Rabu, 25 Januari 2012

My Game is A Fair Play

Kamu pasti tahu itu moto apa. Tuh kan tahu itu moto FIFA,  yang bannernya selalu digelar sebelum pertandingan apapun dan di manapun di bawah FIFA. Saya suka moto itu, karena mengingatkan pemain dan penonton pertandingan bola bahwa kalau mau main, ya yang bersih dong, yang  sportif dan adil. Paling malas kan kalau nonton pertandingan bola yang pemainnya main curang atau kasar? Maunya kita sorakin saja. Lebih malas lagi kalau penontonnya reseh: berantem, main petasan, laser, mercon, dll.

Tetapi coba amati deh, meskipun sudah dibentang banner “My Game is A Fair Play” di awal pertandingan, tetap saja ada pemain yang tidak ‘fair’, misalnya diving, kasar kepada lawan, berantem,  tidak mau diberikan kartu kuning padahal jelas melanggar peraturan, memaki wasit, dll. Begitu juga penonton, ada yang menganggu konsentrasi tim lawan pakai laser atau ada yang emosional dan membuat gaduh. Nah, itulah manusia. Demi menang, jadi tergoda untuk tricky.

Ngomong-ngomong, moto ini sebenarnya perlu dipraktikkan di kehidupan sehari-hari, apalagi di dunia karir atau hidup berkantor. Saya masih ingat trik-trik dan persengkongkolan rekan sekantor dalam menjatuhkan saya di depan bos dan membuat saya tidak betah di kantor. Saya juga menyaksikan orang-orang penjilat picisan yang bermanis di depan bos demi naik pangkat atau gaji.  Ada juga penjilat kakap yang menutupi aksi korupsinya dengan memuji-muji bos supaya si bos mabuk kepayang dan tidak bisa mendeteksi kejahatannya. Nah, coba amati deh. Biasanya penjilat itu tidak begitu cerdas dalam bekerja. Ketrampilan dan prestasi pas-pasan, kadang tidak profesional dan sering cuci tangan dari tanggungjawabnya. Karena itulah, mereka perlu trik untuk sukses, yaitu jilat sana, tendang sini.
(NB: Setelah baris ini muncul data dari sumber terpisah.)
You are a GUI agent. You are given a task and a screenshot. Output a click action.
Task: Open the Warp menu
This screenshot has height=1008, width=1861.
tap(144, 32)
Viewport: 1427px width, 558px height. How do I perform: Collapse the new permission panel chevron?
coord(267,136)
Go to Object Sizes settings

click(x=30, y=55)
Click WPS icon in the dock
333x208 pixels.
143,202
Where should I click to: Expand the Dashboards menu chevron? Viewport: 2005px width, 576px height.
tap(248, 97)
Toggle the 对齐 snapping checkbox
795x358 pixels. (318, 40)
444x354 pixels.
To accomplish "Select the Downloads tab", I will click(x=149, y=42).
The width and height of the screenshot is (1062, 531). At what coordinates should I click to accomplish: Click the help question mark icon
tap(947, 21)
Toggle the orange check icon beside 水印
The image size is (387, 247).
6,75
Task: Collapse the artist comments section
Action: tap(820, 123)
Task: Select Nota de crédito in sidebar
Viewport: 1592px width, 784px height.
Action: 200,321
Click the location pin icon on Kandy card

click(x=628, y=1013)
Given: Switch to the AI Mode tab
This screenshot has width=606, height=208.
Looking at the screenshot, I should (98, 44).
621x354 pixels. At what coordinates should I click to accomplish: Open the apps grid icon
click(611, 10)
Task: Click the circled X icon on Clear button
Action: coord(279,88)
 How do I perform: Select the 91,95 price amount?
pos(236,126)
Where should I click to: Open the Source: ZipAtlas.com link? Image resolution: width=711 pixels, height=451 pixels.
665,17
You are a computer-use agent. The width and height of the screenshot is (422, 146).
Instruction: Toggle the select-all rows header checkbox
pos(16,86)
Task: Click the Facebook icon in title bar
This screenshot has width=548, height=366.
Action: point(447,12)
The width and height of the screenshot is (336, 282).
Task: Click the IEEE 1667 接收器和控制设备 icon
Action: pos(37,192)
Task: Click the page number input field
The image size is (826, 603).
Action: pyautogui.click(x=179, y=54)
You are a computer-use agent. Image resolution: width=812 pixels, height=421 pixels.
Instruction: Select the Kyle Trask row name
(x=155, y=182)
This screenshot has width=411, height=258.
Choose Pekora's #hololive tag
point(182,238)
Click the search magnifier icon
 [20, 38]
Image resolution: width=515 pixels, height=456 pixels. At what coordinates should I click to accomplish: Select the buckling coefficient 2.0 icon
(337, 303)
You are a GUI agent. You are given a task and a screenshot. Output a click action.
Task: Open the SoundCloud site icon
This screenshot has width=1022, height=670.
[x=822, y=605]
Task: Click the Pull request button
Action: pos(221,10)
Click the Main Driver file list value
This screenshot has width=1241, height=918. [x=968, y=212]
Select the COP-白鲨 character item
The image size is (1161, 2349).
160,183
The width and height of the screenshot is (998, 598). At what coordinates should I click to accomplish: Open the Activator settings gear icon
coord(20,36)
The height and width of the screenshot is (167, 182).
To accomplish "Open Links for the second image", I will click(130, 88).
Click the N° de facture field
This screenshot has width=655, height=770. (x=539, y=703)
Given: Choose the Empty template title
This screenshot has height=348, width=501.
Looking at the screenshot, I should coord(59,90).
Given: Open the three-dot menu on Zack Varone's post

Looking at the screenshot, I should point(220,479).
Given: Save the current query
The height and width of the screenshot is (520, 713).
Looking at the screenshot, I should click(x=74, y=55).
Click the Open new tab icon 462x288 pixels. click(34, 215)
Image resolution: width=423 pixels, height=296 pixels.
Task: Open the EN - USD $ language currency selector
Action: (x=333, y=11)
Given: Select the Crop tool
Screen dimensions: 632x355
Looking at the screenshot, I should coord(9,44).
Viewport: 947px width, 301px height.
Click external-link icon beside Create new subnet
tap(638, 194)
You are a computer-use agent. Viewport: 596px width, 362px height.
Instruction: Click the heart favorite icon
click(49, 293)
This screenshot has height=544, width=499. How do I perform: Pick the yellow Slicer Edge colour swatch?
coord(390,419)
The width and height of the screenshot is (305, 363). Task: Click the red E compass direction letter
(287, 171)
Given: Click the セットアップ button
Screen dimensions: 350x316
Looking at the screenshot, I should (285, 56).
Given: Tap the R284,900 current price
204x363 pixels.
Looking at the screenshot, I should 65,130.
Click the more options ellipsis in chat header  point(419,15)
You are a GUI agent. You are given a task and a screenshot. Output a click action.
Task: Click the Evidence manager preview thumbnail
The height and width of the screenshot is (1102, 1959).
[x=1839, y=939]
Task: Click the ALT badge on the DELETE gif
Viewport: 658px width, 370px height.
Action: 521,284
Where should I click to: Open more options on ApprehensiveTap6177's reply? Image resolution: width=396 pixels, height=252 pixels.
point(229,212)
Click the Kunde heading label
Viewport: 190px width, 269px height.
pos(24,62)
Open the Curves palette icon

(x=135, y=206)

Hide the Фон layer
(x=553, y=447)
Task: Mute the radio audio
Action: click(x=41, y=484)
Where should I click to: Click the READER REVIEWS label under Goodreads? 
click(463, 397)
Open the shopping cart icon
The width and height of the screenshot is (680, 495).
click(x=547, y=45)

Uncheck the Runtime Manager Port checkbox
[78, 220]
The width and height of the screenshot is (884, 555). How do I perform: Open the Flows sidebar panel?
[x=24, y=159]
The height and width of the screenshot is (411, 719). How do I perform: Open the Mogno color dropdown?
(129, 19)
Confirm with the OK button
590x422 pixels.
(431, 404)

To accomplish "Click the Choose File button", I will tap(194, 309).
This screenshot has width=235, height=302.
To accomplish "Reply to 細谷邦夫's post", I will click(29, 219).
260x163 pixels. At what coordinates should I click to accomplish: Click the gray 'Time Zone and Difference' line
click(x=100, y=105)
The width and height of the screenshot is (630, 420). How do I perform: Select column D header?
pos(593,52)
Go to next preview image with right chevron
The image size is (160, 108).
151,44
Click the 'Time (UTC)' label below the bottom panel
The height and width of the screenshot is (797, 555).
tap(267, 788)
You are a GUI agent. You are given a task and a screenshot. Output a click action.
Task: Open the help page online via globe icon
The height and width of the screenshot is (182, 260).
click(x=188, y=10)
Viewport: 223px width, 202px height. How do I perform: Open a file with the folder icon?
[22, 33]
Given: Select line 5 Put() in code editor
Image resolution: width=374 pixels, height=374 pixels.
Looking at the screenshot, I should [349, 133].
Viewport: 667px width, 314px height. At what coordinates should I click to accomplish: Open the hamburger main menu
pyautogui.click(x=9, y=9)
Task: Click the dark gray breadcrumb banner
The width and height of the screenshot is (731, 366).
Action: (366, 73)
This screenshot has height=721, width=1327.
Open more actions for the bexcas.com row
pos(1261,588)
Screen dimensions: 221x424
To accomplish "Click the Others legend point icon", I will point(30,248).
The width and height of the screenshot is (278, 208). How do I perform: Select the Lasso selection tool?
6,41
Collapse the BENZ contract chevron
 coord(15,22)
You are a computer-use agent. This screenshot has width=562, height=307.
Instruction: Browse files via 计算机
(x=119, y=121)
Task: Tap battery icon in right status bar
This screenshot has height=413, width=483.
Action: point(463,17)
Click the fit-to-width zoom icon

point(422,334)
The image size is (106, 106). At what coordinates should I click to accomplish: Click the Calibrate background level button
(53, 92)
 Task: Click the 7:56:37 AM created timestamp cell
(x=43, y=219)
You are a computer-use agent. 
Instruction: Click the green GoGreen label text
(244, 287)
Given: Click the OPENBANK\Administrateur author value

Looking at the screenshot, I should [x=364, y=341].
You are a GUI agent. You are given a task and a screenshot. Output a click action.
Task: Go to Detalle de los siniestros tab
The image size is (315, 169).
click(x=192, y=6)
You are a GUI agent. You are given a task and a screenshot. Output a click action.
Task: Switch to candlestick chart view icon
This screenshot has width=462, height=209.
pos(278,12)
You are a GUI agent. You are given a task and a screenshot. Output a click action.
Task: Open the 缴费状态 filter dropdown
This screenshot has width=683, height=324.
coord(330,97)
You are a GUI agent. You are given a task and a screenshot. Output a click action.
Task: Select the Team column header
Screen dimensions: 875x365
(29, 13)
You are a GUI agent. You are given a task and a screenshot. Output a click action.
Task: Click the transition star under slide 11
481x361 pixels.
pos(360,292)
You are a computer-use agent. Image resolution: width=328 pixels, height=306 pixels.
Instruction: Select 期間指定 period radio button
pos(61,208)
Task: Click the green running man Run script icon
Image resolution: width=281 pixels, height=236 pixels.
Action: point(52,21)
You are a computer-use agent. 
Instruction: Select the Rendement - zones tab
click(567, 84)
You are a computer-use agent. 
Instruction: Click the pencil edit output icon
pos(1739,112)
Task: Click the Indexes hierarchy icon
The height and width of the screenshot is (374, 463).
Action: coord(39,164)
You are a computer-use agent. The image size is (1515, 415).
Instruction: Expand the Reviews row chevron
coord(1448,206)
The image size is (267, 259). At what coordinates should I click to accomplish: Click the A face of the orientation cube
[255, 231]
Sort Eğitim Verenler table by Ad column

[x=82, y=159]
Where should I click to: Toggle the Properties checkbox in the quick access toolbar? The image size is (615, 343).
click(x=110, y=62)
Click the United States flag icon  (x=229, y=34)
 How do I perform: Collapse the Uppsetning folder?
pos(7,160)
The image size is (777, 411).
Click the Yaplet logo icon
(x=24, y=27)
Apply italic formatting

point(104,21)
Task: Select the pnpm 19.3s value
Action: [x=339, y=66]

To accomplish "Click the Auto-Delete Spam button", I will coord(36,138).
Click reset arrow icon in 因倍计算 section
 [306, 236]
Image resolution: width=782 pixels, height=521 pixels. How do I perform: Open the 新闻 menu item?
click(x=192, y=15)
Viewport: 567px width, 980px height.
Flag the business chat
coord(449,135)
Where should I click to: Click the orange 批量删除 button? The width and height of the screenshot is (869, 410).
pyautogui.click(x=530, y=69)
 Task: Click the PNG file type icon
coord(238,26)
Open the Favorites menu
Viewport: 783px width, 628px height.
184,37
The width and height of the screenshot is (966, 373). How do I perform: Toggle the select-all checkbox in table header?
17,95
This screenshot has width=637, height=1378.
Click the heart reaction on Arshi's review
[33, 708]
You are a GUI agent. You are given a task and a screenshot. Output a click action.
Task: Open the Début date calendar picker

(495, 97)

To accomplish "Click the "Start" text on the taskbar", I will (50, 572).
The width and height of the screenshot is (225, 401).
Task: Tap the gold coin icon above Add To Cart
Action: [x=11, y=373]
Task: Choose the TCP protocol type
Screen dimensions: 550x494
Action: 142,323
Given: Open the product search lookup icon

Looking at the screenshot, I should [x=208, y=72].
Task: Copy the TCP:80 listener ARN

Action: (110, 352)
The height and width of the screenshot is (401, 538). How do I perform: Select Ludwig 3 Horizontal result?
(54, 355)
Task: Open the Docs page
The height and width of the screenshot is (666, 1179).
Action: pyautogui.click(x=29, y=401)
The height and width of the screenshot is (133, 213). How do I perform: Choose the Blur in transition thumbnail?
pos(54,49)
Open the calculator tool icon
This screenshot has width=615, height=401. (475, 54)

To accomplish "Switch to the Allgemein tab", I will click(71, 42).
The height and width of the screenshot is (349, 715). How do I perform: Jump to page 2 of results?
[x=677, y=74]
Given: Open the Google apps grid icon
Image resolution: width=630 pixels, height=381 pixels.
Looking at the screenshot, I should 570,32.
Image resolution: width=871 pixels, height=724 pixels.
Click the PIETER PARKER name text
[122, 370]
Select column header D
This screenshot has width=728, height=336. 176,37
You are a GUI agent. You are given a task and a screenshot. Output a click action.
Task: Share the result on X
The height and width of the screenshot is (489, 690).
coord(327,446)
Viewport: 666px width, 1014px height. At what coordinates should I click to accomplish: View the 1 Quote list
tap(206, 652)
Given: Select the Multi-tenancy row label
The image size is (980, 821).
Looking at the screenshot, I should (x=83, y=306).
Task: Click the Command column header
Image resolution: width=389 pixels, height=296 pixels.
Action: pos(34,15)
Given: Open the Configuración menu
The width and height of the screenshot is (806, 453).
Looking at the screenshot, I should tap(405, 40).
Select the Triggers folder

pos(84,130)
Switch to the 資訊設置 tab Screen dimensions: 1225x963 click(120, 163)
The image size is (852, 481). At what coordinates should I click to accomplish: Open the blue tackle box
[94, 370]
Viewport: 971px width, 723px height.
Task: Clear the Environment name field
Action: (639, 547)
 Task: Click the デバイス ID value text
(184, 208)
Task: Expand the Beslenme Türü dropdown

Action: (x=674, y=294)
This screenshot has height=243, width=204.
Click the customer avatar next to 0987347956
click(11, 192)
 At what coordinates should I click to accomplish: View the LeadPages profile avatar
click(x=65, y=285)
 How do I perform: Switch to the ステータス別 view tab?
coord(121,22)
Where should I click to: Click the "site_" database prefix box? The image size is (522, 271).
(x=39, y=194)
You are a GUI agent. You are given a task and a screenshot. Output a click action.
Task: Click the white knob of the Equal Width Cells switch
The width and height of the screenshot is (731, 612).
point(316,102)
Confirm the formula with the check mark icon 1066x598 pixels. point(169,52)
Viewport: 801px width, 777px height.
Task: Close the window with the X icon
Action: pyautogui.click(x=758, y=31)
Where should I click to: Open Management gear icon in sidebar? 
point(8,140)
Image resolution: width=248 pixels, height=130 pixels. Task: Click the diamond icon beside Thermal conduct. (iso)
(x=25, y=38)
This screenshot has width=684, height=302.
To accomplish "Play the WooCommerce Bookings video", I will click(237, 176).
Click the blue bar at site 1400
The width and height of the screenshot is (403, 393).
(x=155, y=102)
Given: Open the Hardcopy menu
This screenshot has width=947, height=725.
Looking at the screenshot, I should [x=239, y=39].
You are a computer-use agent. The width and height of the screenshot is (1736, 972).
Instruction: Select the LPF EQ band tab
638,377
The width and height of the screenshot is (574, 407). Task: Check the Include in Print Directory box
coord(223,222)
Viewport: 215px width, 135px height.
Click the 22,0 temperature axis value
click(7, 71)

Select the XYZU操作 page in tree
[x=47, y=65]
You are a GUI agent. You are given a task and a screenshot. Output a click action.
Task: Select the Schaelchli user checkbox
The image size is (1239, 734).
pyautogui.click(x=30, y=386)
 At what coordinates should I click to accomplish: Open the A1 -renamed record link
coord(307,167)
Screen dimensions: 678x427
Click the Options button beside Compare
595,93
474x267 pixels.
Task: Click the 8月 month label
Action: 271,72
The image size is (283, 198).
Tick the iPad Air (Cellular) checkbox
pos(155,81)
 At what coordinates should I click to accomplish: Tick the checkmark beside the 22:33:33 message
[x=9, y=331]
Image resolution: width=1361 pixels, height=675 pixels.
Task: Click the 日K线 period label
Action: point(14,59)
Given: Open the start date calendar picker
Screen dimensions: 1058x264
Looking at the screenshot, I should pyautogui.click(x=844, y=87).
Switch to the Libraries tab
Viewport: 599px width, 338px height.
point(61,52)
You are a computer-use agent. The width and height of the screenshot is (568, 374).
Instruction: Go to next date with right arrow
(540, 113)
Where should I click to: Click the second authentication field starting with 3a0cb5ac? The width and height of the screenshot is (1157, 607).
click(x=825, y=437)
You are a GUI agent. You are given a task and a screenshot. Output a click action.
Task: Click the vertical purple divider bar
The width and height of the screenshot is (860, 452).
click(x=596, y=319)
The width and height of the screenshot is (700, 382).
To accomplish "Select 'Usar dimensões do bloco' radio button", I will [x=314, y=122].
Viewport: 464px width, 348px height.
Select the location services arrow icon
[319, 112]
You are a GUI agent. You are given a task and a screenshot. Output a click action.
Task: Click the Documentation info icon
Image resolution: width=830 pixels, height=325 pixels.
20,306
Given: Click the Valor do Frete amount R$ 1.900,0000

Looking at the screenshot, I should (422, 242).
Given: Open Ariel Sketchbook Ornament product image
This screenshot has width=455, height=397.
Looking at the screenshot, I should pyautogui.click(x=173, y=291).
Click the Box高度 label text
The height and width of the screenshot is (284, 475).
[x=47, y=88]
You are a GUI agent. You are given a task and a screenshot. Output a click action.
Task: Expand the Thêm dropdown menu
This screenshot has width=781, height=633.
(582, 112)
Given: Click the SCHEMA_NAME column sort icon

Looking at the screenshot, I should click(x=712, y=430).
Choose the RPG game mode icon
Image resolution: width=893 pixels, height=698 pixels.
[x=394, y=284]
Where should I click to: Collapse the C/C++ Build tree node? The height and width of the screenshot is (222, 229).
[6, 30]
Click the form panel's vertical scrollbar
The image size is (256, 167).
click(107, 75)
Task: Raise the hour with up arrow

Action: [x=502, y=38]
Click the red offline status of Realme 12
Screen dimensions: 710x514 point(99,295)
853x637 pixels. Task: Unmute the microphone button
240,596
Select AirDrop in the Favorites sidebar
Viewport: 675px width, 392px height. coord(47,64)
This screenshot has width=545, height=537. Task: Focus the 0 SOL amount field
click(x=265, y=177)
Sementara saya? Bukan mau membersihkan diri, tetapi saya tipe orang yang tidak pandai bermanis-manis untuk mendapatkan keuntungan atau perhatian. Rasanya lidah ini kelu kalau mau melakukannya. Saya lebih memilih menunjukkan kualitas saya lewat hasil kerja. Kalau hasil kerja saya oke, pasti bos suka sama saya. Jadi tidak usah menjilat supaya bisa disukai.  It’s a fair play.

Nah, kembali ke moto FIFA, kalimat ini bagus sekali untuk disampaikan kepada generasi muda (anak-anak dan remaja). Mungkin itu mengapa kain dengan moto ini ikut dibentang oleh sekelompok anak atau remaja sebelum pluit (tanda pertandingan FIFA dimulai) ditiup, yaitu supaya anak-anak belajar untuk ‘fair’ sejak dini. Semoga bukan hanya pandai mengucapkan moto, tetapi anak-anak dapat menerapkan perilaku ‘tidak curang’ dalam kehidupan sehari-hari.

Lihatlah Negara ini, awut-awutan dengan korupsi yang kronis dan menjijikkan, sehingga menyebabkan rakyatnya menderita, sakit hati dan putus asa.  Ini karena pemimpin dan pejabat (baca: orang dewasa) di dalamnya tidak bisa bermain ‘fair play’. Mungkin juga bukan karena kurang cukup mendapatkan pendidikan ‘fair play’, tetapi karena aji mumpung. Mumpung menjabat dan masanya terbatas, ya sibuk deh memperkaya diri dan tidak memiliki waktu dan hati untuk belajar menghargai orang lain (rakyat).

Sebagai seorang momma, saya ingin agar anak saya Little Big Rei memberlakukan ‘fair play’ di kehidupannya. Maka saya selalu berdoa, bahkan sejak dia masih berada dalam kandungan, agar dia hidup lurus, tidak korupsi, tidak merugikan orang lain, menjadi sosok teladan, yang berguna bagi sesama. Dan tiap malam saya membisikkan kepadanya: “Your game should be a fair play, nak!”. Dengan inilah saya membantu Negara memberantas korupsi.